(Collected data entries)
____________________

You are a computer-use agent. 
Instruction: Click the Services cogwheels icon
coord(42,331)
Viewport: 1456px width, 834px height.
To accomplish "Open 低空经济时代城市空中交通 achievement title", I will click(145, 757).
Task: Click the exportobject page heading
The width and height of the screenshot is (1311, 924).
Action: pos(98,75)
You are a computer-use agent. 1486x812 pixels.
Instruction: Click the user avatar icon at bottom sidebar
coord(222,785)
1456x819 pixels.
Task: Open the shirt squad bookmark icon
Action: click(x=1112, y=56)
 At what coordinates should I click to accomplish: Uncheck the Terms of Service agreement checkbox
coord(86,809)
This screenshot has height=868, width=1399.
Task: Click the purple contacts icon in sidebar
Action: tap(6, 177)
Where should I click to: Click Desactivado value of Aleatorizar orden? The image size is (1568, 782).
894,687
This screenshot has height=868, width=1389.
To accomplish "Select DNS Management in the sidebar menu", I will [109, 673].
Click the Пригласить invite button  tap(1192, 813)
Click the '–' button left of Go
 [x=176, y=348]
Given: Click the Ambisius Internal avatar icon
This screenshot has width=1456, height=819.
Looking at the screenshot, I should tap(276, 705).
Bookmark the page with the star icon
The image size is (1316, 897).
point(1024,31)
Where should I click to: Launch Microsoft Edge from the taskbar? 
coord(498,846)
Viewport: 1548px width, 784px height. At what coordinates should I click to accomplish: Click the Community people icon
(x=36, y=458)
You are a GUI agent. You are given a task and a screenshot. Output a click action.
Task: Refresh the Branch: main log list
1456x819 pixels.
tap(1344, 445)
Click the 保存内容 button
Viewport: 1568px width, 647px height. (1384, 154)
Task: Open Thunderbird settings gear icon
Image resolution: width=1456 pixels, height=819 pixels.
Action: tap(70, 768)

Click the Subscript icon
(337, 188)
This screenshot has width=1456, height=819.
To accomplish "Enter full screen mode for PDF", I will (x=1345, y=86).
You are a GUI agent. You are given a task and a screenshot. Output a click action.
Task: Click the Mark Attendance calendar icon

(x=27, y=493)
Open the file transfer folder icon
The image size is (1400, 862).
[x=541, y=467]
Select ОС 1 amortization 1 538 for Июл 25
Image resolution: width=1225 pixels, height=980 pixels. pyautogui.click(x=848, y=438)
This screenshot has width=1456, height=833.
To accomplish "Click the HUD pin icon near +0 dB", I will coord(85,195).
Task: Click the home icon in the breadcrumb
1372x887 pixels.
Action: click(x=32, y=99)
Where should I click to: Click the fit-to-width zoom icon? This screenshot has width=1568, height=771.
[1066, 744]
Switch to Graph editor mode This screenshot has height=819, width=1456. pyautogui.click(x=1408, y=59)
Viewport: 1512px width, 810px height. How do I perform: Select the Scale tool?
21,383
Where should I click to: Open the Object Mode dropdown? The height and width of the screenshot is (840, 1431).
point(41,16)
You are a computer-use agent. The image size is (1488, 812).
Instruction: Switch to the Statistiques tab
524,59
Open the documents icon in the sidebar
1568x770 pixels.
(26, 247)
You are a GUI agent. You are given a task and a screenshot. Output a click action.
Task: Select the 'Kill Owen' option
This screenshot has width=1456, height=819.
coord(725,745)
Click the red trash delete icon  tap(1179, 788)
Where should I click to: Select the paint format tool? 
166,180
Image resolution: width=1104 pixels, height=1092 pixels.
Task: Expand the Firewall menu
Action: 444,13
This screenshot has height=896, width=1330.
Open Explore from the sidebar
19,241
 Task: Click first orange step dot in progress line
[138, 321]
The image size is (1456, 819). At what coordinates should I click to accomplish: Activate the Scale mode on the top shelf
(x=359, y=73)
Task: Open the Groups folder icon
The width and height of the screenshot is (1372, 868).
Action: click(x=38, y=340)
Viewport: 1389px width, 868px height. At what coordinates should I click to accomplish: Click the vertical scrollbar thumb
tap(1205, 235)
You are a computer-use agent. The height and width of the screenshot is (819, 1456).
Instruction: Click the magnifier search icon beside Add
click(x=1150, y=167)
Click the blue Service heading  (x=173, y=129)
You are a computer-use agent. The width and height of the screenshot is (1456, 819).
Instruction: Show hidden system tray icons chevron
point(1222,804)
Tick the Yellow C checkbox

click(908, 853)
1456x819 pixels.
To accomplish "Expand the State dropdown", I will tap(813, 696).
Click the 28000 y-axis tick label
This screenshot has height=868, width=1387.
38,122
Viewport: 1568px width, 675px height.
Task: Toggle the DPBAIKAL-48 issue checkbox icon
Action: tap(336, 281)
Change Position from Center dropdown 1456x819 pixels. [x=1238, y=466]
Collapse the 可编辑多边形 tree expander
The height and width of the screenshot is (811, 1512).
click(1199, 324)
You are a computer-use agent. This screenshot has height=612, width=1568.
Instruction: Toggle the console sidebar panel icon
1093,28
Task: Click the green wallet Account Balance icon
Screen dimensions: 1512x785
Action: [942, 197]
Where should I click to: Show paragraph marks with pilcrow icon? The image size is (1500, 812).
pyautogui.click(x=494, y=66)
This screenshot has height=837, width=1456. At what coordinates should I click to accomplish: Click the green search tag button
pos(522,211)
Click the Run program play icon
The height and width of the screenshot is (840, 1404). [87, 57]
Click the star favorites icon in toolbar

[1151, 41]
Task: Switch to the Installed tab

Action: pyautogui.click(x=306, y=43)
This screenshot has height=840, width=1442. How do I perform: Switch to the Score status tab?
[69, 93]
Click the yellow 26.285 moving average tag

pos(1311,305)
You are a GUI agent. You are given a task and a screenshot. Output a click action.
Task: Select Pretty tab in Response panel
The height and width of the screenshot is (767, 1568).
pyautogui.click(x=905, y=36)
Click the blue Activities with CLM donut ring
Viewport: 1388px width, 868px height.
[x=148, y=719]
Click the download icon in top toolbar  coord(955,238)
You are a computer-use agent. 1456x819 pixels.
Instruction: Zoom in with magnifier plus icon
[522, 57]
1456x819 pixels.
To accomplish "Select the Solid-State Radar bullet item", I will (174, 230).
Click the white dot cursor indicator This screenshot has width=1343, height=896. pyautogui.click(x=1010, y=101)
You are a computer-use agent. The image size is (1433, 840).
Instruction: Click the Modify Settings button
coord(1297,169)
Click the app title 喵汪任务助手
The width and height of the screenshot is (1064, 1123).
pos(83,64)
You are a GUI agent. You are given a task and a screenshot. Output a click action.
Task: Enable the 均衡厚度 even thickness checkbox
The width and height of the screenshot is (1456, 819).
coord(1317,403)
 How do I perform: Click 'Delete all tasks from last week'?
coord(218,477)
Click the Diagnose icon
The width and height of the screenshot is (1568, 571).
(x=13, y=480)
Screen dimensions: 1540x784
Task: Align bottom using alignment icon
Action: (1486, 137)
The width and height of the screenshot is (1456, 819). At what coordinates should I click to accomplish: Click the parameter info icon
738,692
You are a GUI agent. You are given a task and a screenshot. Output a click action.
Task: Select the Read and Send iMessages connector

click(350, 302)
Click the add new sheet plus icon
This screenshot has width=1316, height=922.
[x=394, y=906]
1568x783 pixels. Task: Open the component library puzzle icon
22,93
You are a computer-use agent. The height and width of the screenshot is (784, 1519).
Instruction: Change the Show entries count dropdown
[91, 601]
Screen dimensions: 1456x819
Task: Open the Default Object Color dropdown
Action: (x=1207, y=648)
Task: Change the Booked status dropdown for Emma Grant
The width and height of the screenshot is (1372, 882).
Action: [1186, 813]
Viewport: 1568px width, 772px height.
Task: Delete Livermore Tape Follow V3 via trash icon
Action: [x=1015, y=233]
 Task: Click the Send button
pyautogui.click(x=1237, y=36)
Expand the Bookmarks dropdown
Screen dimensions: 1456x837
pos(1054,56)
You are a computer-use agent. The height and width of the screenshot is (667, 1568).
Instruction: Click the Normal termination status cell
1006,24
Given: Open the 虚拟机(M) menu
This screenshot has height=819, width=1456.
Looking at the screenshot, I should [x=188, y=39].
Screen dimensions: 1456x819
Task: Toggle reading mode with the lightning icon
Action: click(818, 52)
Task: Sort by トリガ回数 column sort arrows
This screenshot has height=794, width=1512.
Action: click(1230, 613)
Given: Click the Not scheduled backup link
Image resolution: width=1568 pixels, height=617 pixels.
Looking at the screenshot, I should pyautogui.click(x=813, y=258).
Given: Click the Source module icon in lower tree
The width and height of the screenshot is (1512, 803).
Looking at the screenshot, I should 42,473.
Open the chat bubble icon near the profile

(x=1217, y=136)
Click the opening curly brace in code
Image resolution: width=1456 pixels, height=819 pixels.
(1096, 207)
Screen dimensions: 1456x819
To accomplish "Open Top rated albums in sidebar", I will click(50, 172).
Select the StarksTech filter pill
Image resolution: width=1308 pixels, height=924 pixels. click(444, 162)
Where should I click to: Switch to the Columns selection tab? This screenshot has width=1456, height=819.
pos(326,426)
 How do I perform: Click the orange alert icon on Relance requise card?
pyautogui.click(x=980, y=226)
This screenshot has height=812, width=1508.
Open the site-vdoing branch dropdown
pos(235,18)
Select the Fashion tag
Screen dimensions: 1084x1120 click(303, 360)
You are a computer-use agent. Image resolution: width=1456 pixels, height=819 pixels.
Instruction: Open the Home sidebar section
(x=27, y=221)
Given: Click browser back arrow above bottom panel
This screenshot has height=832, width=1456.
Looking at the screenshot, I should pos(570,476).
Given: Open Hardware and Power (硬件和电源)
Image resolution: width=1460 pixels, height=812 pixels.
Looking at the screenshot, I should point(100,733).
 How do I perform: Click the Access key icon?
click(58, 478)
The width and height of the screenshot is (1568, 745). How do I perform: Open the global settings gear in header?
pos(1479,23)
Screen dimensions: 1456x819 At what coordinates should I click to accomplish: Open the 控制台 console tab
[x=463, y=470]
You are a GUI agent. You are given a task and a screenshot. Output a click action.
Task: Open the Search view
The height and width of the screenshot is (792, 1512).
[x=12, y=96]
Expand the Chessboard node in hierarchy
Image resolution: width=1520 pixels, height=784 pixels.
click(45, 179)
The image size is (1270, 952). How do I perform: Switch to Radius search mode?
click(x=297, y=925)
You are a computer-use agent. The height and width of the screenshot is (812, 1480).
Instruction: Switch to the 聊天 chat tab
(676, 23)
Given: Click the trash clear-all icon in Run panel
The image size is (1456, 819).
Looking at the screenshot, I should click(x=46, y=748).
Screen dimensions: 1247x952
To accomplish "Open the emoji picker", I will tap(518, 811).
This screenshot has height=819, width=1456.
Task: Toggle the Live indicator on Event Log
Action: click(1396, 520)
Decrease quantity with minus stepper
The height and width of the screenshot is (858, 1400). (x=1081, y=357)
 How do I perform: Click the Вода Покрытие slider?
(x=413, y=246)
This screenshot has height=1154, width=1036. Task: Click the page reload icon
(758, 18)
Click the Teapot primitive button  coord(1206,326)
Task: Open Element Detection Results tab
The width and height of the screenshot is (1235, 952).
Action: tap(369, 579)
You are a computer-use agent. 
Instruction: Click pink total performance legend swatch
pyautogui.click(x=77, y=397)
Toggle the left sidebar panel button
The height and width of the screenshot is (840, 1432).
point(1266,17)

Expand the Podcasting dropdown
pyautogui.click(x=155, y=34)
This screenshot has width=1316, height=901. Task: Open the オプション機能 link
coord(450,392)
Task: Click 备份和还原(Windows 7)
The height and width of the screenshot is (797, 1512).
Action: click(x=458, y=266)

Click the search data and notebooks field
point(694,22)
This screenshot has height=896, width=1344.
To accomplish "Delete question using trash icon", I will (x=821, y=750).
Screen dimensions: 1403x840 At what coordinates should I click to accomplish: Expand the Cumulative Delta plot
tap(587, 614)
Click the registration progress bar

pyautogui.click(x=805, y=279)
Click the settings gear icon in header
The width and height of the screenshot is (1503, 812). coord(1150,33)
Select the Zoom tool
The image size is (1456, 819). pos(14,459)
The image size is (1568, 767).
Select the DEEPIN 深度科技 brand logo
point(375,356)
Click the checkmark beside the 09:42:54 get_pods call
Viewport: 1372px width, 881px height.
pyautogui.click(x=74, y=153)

____________________

Return every line of the entries above that the string "tree" appears in.

• [Answer space]
Collapse the 可编辑多边形 tree expander
Given: Click the Source module icon in lower tree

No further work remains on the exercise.